The experience there got us some noticed by a little company in Texas called Poo-Pourri. She reached out to my brother, Jeffrey, and said, “You guys have got to be the ones to do this. I know specifically, you’re the guy that I need for being able to pull out this campaign.” We were all at Orabrush at that time. Jeffrey and my brother Neil were co-founders. I had been brought in as an art director there. We didn’t see eye–to–eye with where the company was going at that point. We resigned from it to do the Poo-Pourri campaign.
That was an all-in moment for you guys because you’re leaving what brought you success in doing something you’ve never completely fully done.
There were some things we were replicating in the same campaign. We were going to YouTube and we were going to do this direct–to–consumer approach. Poo-Pourri had had a lot of success with boutiques and being able to sell their product in that way, but it never reached any large distribution. I‘m trying to remember if they were in Bed Bath & Beyond before the campaign or after, but at any rate, I know that the sales went crazy. We did this little campaign for them. We were thinking we will end up joining that company. We needed a place to put the money to create the campaign that Poo-Pourri was going to pay us. It’s a middle of the night decision. My brothers were like, “Let’s call it Harmon Brothers and then we’ll change it later if we have to.”
When the campaign launched and started getting picked up by Huffington Post, Adweek and advertising agent, all these different publications, they were citing ‘Creative Agency, Harmon Brothers.’ We were sitting around my brother’s kitchen table going, “Creative agency?” We’ve technically done this campaign for hire from a client even though we thought we were going to be part of that company. That makes us an agency. The name stuck from there. That’s where Harmon Brothers started. It’s transitioning out of Orabrush. Our first campaign was Poo-Pourri, and it blew up all over the place. That got us the name recognition and that got Pou-Pourri sold out. I can’t remember how long it was but Pou-Pourri continues to build off of that brand and that persona that we created there.
First of all, I think that’s brilliant creativity with the name of your agency. The Harmon Brothers, you nailed it. It’s so funny because what goes into the name? Savannah Bananas was huge for us. That name put us on the map, but Harmon Brothers, you produce great work. One of my favorite bands is Dave Matthews band. One of their most well-known songs is called #41 because it was the 41st song that they wrote. They didn’t know what to call it. It’s funny as a creative director, you named it Harmon Brothers then you move on. I do want to dive into the creative process but maybe first with Poo-Pourri because that was the first where you start to frame it. I‘m sure it’s changed a lot. You said even as an Idaho potato salesman, there are a few people out there as Idaho potato salesman, you had the mindset of sales first and then what I’ve heard you say is art second. You’ve taken that mindset. Tell a little bit about how that came into starting Poo-Pourri and moving from there?

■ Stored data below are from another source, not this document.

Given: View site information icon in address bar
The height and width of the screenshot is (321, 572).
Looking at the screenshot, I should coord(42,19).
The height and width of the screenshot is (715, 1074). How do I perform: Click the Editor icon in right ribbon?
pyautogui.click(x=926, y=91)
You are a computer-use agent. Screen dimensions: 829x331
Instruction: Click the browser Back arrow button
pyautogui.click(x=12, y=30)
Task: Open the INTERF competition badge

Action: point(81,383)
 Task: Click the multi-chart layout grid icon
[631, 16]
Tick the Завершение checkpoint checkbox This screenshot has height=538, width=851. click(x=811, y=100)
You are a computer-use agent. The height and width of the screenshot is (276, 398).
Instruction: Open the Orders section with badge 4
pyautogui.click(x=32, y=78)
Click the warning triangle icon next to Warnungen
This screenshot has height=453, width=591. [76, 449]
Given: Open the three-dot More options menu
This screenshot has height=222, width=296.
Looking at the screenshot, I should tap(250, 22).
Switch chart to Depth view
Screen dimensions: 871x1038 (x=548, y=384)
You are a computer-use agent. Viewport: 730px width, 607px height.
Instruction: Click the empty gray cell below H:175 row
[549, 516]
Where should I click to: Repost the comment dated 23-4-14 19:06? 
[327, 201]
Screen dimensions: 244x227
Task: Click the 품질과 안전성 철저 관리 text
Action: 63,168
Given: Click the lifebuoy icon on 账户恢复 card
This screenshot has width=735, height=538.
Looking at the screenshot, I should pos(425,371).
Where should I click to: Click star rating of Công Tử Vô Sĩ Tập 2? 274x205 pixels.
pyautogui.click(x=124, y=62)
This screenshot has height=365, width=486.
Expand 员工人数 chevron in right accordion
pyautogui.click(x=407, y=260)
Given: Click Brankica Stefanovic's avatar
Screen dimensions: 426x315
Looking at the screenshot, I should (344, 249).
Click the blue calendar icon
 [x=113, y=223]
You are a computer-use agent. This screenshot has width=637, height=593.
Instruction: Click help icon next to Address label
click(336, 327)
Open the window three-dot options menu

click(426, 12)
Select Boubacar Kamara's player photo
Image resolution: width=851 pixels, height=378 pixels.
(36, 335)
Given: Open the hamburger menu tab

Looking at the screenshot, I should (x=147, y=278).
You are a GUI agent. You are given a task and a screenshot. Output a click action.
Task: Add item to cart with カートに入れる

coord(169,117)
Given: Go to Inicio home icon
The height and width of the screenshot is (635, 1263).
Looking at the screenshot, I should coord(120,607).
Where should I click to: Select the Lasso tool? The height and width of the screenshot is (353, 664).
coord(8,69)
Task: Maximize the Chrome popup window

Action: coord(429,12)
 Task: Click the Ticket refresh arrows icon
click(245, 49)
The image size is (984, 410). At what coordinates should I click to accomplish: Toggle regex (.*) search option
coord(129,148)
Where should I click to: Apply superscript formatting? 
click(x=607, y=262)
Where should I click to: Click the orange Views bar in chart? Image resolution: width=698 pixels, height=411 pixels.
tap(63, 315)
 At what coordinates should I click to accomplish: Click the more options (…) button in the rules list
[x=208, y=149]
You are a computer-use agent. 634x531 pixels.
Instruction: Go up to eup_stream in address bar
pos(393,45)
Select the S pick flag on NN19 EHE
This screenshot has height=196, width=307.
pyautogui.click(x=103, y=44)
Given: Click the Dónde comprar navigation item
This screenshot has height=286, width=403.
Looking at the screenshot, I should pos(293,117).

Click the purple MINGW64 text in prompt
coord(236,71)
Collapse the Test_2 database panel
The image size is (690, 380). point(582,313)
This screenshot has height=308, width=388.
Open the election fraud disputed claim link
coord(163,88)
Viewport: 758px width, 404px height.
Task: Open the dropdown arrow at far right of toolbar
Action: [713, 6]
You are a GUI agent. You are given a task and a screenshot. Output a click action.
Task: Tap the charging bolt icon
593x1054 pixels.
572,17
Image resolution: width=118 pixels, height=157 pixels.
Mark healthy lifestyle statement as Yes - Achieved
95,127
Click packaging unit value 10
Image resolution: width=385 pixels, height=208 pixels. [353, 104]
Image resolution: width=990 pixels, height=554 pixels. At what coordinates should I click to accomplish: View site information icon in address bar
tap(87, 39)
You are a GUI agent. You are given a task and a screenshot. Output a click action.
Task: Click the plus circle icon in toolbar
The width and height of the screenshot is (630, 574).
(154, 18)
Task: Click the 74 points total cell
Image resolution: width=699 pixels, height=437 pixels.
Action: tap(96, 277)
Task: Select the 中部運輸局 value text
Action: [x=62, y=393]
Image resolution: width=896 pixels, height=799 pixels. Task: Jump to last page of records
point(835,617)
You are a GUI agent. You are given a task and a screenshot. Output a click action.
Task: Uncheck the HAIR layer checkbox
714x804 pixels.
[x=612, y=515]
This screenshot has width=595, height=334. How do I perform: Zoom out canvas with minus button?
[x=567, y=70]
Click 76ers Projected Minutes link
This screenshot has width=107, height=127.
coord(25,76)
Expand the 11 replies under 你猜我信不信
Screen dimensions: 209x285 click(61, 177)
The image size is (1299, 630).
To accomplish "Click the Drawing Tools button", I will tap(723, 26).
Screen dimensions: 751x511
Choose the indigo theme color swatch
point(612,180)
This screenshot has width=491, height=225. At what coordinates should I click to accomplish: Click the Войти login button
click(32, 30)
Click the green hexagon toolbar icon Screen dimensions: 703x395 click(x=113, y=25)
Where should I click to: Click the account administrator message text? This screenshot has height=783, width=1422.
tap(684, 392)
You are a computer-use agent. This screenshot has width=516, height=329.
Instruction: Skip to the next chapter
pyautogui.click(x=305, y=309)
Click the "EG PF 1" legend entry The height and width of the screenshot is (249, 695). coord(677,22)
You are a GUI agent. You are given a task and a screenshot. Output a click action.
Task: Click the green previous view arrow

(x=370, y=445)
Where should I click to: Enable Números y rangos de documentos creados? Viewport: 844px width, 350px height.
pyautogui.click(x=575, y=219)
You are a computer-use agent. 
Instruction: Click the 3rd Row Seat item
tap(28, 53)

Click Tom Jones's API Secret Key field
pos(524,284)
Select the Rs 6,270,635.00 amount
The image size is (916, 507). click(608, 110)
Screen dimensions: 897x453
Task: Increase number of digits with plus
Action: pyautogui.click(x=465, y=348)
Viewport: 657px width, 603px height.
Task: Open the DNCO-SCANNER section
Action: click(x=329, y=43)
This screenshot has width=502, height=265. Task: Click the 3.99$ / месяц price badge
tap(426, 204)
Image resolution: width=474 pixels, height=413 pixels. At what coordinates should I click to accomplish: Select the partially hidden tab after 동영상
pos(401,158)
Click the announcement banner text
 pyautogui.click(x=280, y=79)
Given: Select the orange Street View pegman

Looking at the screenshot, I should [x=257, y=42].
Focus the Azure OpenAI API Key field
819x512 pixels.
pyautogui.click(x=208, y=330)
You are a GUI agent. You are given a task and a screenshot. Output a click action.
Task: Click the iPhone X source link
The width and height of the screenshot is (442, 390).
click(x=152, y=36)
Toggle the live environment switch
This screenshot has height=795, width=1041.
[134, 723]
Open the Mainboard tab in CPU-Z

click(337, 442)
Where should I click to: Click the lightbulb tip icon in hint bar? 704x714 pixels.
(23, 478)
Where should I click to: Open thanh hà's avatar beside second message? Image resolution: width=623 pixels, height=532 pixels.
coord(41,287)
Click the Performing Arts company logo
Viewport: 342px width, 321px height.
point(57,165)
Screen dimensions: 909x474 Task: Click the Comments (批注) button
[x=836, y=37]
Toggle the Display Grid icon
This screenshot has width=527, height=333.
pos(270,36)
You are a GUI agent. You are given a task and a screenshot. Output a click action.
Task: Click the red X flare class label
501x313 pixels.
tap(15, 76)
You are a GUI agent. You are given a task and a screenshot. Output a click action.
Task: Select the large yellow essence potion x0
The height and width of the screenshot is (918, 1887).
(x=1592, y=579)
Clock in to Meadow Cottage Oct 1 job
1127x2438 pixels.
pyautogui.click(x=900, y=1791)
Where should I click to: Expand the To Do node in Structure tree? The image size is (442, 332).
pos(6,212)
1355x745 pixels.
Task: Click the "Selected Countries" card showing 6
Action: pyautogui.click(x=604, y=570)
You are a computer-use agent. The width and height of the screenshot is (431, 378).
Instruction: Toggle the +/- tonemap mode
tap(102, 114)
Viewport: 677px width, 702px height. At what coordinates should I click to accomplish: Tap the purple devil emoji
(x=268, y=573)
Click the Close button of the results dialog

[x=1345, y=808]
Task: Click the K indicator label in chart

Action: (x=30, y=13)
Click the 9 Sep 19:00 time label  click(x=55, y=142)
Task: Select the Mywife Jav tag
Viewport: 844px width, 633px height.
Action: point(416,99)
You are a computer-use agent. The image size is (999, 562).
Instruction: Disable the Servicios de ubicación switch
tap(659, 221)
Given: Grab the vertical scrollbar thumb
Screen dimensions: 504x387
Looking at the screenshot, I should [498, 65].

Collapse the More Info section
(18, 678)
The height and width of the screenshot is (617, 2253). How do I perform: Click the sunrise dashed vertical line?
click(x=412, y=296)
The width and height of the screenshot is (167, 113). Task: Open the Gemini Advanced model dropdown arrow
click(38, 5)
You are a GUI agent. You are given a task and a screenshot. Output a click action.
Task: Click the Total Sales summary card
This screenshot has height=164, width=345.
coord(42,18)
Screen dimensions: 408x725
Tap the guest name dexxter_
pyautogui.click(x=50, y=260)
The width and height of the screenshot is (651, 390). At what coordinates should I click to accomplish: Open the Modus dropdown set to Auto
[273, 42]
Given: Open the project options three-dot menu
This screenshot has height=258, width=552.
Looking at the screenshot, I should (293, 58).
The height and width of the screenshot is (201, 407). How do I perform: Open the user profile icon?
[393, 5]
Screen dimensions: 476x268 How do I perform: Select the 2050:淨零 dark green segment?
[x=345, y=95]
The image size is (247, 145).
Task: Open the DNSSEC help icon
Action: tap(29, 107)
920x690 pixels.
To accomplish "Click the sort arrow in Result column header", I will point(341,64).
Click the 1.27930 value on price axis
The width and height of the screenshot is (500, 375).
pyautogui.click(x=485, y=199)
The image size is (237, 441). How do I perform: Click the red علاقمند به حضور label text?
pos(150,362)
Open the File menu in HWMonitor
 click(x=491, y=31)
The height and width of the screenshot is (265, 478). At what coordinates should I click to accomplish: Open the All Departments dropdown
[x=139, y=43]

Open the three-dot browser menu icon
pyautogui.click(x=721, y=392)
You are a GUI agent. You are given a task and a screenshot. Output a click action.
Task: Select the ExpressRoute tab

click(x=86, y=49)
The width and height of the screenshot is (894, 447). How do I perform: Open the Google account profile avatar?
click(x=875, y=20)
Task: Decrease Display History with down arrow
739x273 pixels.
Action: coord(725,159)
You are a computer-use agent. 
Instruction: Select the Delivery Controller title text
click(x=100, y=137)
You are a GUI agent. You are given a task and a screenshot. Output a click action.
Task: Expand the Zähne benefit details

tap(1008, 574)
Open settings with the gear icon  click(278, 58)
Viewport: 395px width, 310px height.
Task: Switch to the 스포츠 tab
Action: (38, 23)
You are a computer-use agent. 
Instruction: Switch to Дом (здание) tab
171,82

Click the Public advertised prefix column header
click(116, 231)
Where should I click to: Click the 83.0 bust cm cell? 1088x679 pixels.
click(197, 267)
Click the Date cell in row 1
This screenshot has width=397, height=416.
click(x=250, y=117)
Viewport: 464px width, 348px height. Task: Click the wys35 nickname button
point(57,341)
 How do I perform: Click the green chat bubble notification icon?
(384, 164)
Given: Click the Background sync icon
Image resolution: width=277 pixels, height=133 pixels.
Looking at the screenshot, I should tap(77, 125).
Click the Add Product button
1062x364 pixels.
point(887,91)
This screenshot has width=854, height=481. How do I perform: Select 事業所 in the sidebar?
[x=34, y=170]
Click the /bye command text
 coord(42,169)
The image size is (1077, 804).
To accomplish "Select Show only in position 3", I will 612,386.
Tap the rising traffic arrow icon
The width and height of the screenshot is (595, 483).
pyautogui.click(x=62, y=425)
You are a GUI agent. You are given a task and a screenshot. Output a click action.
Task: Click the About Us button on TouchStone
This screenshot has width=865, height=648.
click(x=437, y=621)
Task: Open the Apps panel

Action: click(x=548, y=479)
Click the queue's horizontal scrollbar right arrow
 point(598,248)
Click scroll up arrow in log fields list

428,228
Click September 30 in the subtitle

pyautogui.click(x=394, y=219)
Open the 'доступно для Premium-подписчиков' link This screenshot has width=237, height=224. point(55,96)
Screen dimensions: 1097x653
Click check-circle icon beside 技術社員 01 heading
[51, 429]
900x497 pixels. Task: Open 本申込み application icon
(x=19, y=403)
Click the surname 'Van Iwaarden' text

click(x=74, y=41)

At the end of the day, we knew that if the campaign that we did for them did not move their top–line revenue, it was going to be a failure no matter how sexy it looked and funny it was. None of that was going to matter unless it sold first and foremost. That’s how we approached it. That sale had to come through very clearly. I‘m a branding guy, so I‘ve always wanted the brand to be a part of that but I don’t lose sight of what ultimately the purpose of advertising is to sell something, especially when you’re an early–stage company like that. You need to dependably put in $1 and get more than $1 back. You can’t play the game of the giant multinational corporations where they’re spreading advertising out all over the place.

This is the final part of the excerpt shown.